> **Énoncé a**
Comptez les lignes des enregistrements plus bas qui contiennent la chaîne « button ». Donnez uniquement ce nombre.

### Texte de l'exercice ###

Non, cette vidéo de France 24 n’annonce pas un coup d'Etat au Niger en février 2023

Un extrait vidéo du journal télévisé de la chaîne française France 24, très partagé sur les réseaux sociaux depuis le 17 février, est présenté par des internautes comme un direct depuis Niamey relatif à une récente "tentative de coup d’Etat au Niger". Attention : la vidéo est authentique mais elle ne date pas de 2023. Ce putsch raté remonte à la nuit du 30 au 31 mars 2021, 48 heures avant la prestation de serment du président nigérien Mohamed Bazoum alors tout juste élu. Cette vidéo fait partie des images qui circulent en ligne depuis début février, utilisées pour relayer plusieurs rumeurs au sujet de la situation politique nigérienne.

### Données disponibles ###

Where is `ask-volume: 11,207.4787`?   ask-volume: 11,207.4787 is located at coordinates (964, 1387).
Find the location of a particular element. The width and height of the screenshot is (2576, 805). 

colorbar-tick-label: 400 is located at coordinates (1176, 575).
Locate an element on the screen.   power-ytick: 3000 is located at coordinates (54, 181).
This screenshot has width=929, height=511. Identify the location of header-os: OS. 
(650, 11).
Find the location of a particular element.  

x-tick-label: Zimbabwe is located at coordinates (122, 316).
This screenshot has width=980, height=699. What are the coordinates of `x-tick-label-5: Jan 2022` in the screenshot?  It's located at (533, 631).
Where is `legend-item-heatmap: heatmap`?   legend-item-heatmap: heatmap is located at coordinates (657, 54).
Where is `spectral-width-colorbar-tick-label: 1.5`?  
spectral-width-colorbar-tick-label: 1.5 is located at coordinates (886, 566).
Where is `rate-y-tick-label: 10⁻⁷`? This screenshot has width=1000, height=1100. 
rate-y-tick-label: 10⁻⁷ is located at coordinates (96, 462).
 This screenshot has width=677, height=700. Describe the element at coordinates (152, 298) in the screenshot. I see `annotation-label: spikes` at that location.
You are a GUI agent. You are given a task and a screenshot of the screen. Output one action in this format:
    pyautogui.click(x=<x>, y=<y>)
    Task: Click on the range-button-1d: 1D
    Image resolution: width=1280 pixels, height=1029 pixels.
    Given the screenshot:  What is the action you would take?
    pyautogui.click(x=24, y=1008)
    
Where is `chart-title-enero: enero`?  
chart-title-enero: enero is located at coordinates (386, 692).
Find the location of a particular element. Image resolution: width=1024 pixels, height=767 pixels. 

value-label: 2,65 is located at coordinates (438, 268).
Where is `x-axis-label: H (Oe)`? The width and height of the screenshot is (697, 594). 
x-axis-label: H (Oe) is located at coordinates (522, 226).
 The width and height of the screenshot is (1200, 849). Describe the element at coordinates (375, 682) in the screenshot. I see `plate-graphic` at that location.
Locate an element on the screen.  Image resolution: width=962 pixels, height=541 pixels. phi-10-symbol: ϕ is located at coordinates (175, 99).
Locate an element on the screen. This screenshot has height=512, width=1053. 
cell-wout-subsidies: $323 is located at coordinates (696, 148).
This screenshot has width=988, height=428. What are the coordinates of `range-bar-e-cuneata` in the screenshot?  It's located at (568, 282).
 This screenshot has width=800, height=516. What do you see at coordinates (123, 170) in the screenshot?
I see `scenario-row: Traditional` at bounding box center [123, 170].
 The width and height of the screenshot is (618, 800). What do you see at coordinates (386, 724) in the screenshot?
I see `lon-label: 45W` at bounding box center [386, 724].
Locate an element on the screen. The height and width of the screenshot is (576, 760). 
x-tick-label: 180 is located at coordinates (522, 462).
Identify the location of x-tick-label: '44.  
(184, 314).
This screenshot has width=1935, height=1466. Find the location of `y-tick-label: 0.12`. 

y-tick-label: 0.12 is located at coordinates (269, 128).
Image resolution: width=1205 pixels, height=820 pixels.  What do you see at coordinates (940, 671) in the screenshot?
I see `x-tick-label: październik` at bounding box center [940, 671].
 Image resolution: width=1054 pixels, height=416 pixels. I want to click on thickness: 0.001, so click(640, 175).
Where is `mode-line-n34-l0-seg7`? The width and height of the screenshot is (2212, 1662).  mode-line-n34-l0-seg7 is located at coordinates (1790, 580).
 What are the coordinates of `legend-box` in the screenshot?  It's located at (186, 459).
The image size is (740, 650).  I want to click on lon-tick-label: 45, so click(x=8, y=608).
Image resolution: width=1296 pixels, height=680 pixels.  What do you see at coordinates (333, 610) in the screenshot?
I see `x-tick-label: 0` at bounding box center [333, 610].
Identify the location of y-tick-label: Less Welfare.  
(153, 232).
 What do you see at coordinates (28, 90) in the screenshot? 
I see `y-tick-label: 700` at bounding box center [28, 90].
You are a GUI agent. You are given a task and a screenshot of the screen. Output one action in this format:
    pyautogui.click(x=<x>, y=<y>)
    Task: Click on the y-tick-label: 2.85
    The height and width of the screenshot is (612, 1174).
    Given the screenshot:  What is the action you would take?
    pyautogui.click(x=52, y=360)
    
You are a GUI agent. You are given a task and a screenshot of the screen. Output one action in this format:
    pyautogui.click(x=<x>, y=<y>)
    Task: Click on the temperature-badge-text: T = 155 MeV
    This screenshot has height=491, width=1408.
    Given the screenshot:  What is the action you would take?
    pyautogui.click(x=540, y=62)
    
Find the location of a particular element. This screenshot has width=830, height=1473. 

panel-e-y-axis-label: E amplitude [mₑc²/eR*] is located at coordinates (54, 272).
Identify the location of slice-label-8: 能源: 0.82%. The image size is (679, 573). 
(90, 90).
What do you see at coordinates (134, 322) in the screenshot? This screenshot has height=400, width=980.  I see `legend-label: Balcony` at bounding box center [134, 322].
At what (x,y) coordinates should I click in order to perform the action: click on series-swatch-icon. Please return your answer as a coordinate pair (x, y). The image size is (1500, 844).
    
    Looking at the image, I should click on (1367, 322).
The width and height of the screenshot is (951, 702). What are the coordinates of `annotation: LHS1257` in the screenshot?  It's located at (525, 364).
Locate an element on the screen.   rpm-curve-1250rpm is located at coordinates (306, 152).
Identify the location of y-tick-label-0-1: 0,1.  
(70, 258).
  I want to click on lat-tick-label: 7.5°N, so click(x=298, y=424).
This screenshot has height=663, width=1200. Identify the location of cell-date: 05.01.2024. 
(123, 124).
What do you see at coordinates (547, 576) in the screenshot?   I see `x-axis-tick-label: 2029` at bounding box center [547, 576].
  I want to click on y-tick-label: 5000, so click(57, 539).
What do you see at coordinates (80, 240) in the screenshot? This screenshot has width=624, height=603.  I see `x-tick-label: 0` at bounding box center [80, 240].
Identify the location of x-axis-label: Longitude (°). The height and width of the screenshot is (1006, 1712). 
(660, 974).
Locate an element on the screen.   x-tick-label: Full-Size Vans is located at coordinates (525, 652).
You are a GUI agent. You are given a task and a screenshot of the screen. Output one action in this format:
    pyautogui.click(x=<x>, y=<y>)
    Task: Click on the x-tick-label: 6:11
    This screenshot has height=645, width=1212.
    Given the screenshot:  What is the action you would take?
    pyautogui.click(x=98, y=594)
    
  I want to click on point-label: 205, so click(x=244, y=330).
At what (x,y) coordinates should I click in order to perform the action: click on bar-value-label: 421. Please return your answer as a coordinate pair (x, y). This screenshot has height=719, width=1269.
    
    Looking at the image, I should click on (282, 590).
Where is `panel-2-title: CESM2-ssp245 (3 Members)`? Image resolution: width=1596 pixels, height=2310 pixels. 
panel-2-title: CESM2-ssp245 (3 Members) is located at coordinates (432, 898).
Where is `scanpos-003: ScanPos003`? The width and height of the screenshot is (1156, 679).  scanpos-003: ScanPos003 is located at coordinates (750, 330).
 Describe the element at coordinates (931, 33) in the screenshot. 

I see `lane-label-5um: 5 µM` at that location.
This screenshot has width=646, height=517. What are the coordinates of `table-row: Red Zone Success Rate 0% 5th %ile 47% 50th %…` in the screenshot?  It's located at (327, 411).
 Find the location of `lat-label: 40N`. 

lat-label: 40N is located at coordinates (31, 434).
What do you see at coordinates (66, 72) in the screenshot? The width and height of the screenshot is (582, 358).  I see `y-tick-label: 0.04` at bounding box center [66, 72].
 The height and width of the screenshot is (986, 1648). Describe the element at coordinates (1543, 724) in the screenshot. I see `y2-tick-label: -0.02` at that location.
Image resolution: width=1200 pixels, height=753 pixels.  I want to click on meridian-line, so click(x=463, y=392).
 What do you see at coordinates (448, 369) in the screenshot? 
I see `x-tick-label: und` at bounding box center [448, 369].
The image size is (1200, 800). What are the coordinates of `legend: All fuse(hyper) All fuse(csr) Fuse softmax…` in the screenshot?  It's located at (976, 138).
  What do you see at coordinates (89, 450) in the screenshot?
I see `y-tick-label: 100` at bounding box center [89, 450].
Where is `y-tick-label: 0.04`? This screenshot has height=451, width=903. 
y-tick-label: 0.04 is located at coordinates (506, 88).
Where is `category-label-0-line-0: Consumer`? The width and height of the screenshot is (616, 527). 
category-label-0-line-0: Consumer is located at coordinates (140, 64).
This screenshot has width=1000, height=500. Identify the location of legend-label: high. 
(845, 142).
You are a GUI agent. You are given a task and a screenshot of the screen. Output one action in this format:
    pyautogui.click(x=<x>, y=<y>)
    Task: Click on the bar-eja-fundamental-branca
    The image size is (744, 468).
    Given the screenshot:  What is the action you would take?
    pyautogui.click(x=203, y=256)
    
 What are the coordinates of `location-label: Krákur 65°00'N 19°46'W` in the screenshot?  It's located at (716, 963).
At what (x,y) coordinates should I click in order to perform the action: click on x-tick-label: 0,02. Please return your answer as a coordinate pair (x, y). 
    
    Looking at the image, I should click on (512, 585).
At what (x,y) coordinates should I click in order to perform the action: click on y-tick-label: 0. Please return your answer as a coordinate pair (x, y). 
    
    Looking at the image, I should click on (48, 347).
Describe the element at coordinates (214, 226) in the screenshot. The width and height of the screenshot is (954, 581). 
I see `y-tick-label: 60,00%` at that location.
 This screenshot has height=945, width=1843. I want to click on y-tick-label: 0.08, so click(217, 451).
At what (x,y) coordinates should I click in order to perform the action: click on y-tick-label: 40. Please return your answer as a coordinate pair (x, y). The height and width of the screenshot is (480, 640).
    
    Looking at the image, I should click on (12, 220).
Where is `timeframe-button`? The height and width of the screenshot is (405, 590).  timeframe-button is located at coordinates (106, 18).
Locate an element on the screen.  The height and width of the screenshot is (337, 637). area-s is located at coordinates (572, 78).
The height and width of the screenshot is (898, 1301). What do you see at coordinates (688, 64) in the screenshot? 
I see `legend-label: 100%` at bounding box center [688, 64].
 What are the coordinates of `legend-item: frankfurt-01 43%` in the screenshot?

###

> **Énoncé b**
Veuillez recopier à l'identique et en entier le texte sur la vidéo de France 24 et le Niger.

> **Résultat attendu a**
2

> **Résultat attendu b**
Non, cette vidéo de France 24 n’annonce pas un coup d'Etat au Niger en février 2023

Un extrait vidéo du journal télévisé de la chaîne française France 24, très partagé sur les réseaux sociaux depuis le 17 février, est présenté par des internautes comme un direct depuis Niamey relatif à une récente "tentative de coup d’Etat au Niger". Attention : la vidéo est authentique mais elle ne date pas de 2023. Ce putsch raté remonte à la nuit du 30 au 31 mars 2021, 48 heures avant la prestation de serment du président nigérien Mohamed Bazoum alors tout juste élu. Cette vidéo fait partie des images qui circulent en ligne depuis début février, utilisées pour relayer plusieurs rumeurs au sujet de la situation politique nigérienne.